Items listed in a dataset
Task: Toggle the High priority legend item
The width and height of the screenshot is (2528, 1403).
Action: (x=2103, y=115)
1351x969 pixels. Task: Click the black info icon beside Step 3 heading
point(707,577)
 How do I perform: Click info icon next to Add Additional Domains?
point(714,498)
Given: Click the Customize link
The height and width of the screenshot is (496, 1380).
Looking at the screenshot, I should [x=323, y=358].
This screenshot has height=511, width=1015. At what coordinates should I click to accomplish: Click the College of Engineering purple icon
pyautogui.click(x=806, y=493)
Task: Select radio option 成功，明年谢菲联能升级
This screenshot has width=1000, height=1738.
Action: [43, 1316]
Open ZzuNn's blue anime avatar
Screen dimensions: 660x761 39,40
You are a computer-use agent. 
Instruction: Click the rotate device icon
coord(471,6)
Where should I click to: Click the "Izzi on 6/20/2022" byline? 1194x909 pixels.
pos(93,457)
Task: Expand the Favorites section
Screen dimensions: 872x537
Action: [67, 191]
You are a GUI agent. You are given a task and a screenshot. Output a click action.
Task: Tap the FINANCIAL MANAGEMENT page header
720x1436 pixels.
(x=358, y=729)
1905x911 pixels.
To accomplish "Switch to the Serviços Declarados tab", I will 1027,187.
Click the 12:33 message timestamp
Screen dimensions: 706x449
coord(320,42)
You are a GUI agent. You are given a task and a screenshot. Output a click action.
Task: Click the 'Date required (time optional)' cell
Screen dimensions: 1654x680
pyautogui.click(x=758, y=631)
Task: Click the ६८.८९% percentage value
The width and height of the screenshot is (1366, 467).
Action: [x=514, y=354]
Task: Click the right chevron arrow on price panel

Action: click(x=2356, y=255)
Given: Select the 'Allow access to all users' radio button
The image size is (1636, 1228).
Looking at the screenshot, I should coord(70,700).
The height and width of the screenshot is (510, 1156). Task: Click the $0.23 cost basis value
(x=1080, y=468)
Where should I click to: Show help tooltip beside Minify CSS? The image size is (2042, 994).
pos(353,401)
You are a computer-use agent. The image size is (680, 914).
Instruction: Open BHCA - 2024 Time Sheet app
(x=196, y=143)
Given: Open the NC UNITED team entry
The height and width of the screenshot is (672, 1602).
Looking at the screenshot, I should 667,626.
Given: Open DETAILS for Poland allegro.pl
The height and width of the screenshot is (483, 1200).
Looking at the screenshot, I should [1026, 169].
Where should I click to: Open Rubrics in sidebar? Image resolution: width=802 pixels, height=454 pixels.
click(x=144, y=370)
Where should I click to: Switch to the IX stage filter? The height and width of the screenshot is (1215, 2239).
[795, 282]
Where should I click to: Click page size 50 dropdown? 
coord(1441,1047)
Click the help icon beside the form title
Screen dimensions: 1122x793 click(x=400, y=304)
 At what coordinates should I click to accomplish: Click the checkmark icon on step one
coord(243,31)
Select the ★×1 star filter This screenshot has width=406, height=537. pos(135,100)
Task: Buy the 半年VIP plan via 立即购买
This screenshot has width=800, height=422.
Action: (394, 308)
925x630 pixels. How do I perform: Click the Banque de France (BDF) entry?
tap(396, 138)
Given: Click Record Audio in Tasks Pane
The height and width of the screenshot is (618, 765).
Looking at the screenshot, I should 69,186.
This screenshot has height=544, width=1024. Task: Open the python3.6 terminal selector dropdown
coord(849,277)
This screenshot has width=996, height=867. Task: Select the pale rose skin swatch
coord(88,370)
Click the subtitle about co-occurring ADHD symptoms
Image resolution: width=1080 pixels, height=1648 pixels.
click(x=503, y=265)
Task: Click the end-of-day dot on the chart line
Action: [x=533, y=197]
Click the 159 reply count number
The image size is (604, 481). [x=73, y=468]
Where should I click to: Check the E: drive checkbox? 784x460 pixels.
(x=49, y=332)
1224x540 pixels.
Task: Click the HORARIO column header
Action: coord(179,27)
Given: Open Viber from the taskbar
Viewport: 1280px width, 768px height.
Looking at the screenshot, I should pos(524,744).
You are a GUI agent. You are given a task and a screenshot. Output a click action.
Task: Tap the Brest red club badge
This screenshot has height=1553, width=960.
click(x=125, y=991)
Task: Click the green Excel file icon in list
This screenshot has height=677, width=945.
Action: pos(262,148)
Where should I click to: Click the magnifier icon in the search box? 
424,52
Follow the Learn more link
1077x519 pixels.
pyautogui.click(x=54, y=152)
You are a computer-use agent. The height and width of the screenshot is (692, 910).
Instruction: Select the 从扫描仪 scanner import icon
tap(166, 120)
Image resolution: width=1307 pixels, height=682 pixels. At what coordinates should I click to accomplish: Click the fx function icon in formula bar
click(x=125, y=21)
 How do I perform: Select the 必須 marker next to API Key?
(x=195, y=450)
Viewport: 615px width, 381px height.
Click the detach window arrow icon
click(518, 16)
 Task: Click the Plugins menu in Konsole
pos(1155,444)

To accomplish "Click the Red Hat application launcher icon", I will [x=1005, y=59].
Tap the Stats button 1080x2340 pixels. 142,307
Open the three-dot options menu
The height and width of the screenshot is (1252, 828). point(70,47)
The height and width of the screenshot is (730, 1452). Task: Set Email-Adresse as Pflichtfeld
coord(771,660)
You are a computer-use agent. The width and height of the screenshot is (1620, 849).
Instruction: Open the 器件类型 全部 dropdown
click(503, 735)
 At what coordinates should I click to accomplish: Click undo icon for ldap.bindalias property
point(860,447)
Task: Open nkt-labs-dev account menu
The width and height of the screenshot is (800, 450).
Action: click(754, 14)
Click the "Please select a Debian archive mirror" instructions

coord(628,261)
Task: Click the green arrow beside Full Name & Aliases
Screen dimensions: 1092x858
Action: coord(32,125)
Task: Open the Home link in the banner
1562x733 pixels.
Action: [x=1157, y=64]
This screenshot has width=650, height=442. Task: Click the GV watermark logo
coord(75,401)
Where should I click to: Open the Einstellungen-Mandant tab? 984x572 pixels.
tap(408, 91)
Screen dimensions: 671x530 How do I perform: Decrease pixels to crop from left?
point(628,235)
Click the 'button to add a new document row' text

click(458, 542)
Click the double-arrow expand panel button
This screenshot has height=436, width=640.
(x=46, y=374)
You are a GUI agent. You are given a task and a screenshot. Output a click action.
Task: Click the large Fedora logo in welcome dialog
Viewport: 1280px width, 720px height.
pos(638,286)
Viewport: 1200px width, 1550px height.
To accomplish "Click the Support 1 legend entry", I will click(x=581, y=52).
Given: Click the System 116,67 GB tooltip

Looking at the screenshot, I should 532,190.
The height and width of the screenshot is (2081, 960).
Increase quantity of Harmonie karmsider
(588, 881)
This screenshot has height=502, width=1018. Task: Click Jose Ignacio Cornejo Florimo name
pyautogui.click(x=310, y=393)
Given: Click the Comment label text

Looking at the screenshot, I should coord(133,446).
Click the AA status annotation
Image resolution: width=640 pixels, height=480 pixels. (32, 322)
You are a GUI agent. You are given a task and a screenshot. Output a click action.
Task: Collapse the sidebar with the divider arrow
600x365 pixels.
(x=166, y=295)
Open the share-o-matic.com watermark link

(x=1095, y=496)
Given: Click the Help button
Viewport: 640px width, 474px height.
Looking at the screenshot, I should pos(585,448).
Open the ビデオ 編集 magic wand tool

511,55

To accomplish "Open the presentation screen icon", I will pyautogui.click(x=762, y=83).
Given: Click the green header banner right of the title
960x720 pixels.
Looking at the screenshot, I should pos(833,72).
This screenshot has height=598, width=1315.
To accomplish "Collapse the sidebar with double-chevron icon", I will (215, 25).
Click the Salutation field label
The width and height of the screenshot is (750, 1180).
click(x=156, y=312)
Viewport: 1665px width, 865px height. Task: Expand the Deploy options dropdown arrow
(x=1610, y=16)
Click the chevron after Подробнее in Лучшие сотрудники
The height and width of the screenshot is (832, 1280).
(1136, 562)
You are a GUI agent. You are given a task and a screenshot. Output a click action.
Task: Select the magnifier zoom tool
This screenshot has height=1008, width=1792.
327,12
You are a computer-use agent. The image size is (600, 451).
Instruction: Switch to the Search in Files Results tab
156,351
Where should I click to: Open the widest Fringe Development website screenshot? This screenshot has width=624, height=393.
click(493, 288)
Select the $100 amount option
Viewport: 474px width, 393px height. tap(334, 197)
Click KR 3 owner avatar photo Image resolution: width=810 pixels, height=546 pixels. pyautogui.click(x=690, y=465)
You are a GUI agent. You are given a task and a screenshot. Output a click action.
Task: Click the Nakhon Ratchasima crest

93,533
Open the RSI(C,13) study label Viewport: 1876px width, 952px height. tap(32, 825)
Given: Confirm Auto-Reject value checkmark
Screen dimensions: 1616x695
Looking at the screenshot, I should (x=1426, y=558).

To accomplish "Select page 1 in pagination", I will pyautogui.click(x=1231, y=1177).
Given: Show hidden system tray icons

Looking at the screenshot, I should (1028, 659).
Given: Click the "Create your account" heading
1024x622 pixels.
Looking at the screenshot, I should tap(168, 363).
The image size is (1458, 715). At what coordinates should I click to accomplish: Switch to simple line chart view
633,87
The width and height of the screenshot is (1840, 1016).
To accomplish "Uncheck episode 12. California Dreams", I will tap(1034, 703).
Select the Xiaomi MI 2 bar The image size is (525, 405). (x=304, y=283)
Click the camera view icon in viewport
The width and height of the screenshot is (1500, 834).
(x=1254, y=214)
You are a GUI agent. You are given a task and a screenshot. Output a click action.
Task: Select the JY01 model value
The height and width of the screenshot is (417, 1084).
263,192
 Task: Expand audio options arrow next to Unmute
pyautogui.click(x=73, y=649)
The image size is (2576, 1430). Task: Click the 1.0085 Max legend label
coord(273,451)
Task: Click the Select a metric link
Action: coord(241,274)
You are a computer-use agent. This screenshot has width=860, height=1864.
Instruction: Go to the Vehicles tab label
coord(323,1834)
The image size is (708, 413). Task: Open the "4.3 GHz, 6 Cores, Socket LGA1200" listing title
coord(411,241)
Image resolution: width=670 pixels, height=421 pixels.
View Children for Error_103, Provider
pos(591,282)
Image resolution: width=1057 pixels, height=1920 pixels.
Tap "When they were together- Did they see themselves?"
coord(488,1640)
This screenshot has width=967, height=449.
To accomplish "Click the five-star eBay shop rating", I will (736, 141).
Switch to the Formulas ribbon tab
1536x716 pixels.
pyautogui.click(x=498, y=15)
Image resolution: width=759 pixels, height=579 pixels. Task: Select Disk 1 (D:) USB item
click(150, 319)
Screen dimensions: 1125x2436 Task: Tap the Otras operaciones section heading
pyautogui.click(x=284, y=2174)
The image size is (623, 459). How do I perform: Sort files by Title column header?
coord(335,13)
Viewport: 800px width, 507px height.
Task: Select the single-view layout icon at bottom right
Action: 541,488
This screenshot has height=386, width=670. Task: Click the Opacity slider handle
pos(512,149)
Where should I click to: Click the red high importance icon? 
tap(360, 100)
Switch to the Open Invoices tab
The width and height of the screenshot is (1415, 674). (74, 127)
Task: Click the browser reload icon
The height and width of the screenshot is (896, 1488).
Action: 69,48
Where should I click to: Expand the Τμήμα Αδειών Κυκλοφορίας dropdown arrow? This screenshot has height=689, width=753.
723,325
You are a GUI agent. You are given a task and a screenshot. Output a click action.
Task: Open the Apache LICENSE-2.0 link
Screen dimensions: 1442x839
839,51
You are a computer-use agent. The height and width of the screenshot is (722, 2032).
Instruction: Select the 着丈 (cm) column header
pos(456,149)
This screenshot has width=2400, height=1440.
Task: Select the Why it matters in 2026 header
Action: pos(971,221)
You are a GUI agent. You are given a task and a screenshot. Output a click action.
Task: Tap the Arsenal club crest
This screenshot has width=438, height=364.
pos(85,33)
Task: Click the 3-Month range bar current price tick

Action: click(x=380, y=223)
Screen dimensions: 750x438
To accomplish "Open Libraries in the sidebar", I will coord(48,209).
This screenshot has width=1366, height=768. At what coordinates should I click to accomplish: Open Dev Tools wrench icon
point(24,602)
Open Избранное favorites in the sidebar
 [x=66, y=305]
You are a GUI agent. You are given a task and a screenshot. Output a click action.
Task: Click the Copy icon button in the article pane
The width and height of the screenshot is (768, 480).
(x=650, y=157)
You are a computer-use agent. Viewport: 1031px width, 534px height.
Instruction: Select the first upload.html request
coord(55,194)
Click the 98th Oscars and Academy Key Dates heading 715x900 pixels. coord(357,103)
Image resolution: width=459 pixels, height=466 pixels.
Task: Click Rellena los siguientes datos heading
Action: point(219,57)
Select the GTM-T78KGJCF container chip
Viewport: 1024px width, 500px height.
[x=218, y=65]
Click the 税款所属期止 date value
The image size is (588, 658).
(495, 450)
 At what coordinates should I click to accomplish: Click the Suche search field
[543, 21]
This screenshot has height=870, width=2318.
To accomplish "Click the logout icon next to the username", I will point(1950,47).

# What you need to do:
Your task for the entries above: copy exactly the span starting with the line with "This screenshot has width=1000, height=1738." and going on through the line with "Click the 12:33 message timestamp", both lines included, and nothing else.

# The answer:
This screenshot has width=1000, height=1738.
Action: [43, 1316]
Open ZzuNn's blue anime avatar
Screen dimensions: 660x761 39,40
You are a computer-use agent. 
Instruction: Click the rotate device icon
coord(471,6)
Where should I click to: Click the "Izzi on 6/20/2022" byline? 1194x909 pixels.
pos(93,457)
Task: Expand the Favorites section
Screen dimensions: 872x537
Action: [67, 191]
You are a GUI agent. You are given a task and a screenshot. Output a click action.
Task: Tap the FINANCIAL MANAGEMENT page header
720x1436 pixels.
(x=358, y=729)
1905x911 pixels.
To accomplish "Switch to the Serviços Declarados tab", I will 1027,187.
Click the 12:33 message timestamp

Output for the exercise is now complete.